(Dataset items)
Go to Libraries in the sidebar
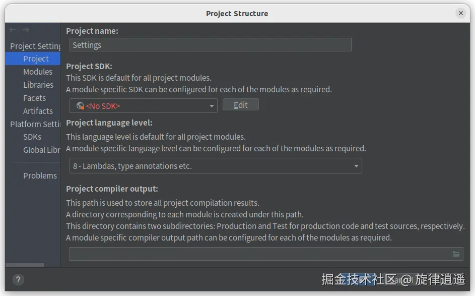This screenshot has height=296, width=475. (x=38, y=85)
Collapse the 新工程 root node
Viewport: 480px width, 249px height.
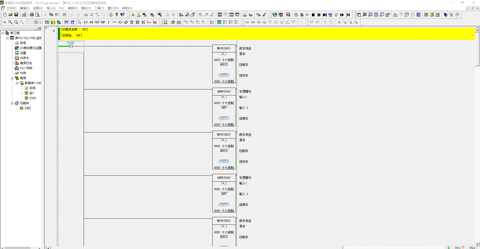point(3,33)
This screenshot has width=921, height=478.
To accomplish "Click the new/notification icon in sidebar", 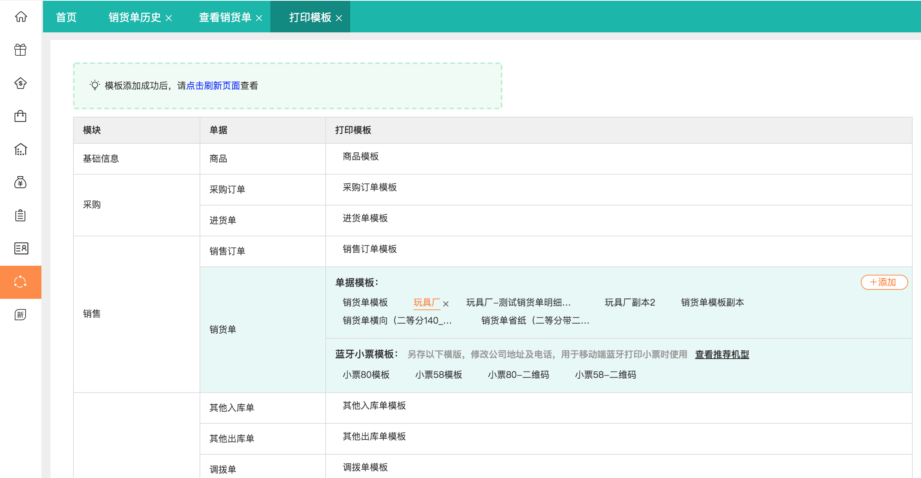I will click(x=21, y=315).
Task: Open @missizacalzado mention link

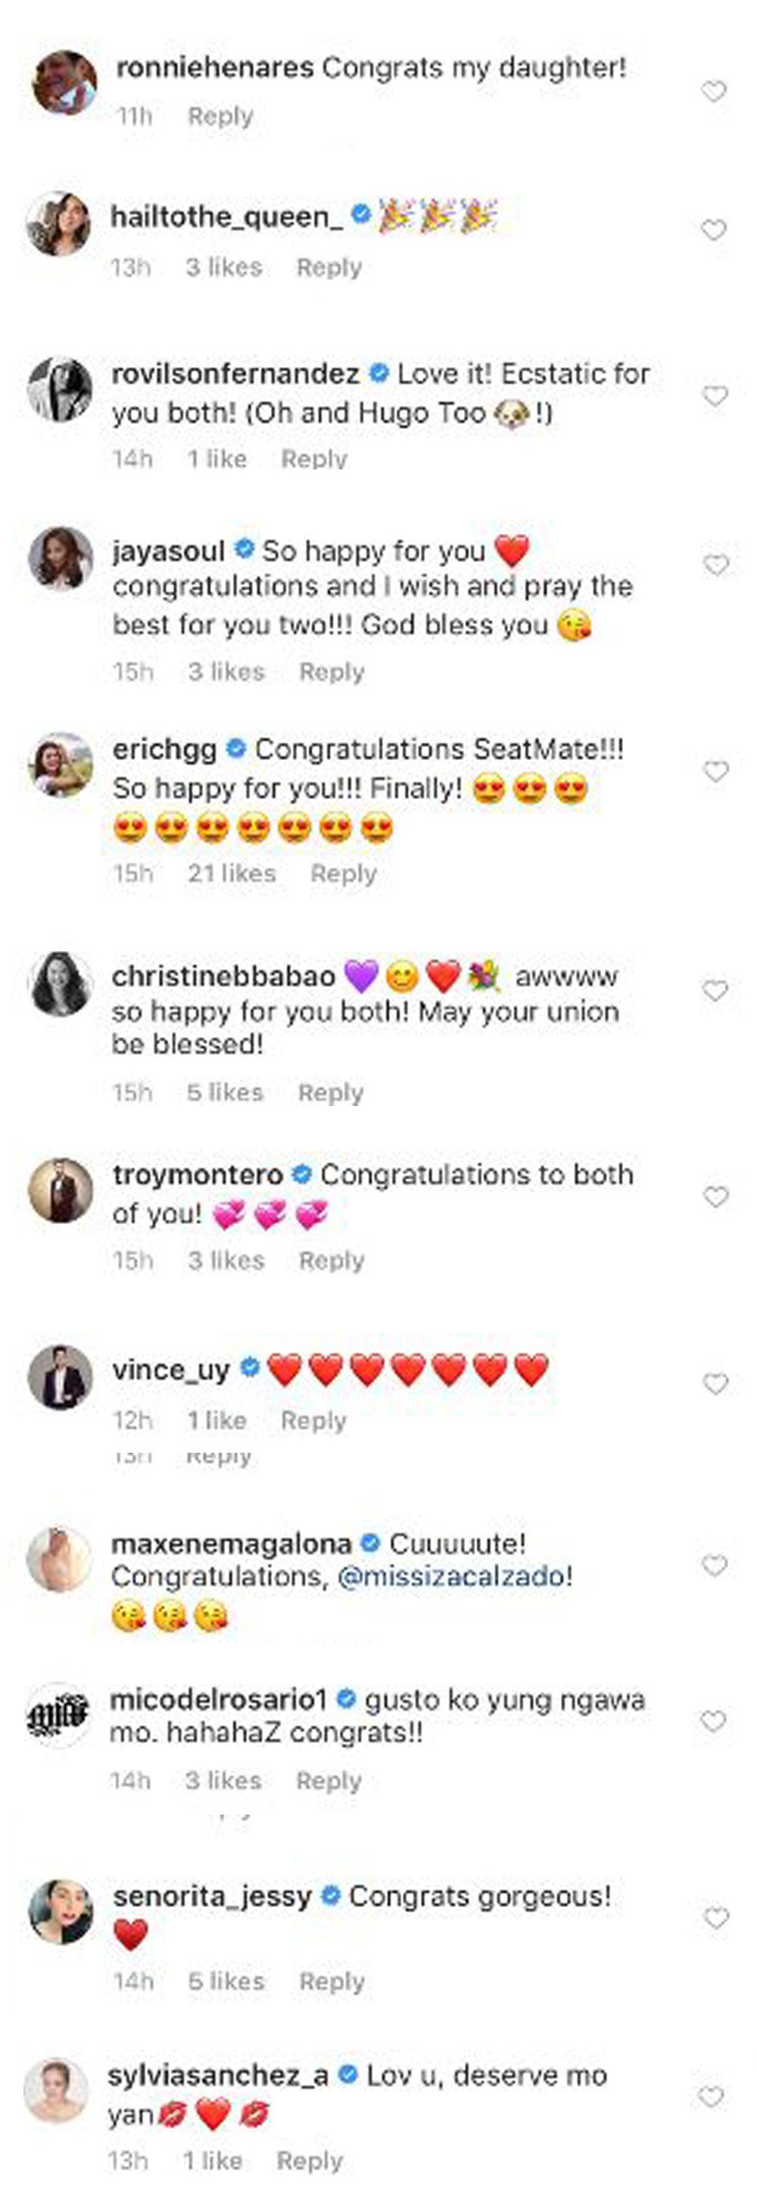Action: pos(451,1576)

ASSIGNED TASK -> Print exactly the first line of the entries and every line after it through the one that contains "This screenshot has width=921, height=478.", leaving the pictures out.

RESULT OF THIS TASK ->
Go to Libraries in the sidebar
This screenshot has height=296, width=475. (x=38, y=85)
Collapse the 新工程 root node
Viewport: 480px width, 249px height.
point(3,33)
This screenshot has width=921, height=478.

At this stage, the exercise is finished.